Records supplied:
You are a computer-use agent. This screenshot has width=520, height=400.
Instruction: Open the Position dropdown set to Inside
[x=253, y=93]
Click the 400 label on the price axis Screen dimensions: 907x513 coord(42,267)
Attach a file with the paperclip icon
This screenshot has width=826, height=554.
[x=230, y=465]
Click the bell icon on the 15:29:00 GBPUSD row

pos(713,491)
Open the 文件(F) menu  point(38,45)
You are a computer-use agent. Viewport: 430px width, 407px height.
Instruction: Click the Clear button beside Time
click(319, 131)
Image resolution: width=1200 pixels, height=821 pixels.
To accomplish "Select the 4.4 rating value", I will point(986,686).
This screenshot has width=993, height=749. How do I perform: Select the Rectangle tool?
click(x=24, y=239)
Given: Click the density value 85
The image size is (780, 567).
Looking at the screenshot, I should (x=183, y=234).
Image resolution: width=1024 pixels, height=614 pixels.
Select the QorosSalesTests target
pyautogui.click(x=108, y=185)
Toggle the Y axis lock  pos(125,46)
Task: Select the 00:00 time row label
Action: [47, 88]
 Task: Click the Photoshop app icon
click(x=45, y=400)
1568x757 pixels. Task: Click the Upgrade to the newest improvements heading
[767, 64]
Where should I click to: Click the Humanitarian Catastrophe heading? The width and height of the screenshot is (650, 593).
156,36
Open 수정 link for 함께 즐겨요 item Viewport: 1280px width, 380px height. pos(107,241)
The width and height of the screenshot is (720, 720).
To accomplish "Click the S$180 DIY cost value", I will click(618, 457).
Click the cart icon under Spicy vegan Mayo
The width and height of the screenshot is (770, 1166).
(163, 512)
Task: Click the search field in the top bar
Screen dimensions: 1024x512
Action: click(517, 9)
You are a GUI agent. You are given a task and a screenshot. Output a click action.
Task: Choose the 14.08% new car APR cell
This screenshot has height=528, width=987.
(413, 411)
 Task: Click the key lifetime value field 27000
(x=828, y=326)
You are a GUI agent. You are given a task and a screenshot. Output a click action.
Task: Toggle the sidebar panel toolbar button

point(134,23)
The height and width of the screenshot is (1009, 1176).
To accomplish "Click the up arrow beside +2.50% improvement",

Exercise goal:
Whenever a line in the material above holds the string "Viewport", copy that line in full.

Response box:
You are a computer-use agent. Viewport: 430px width, 407px height.
Open 수정 link for 함께 즐겨요 item Viewport: 1280px width, 380px height. pos(107,241)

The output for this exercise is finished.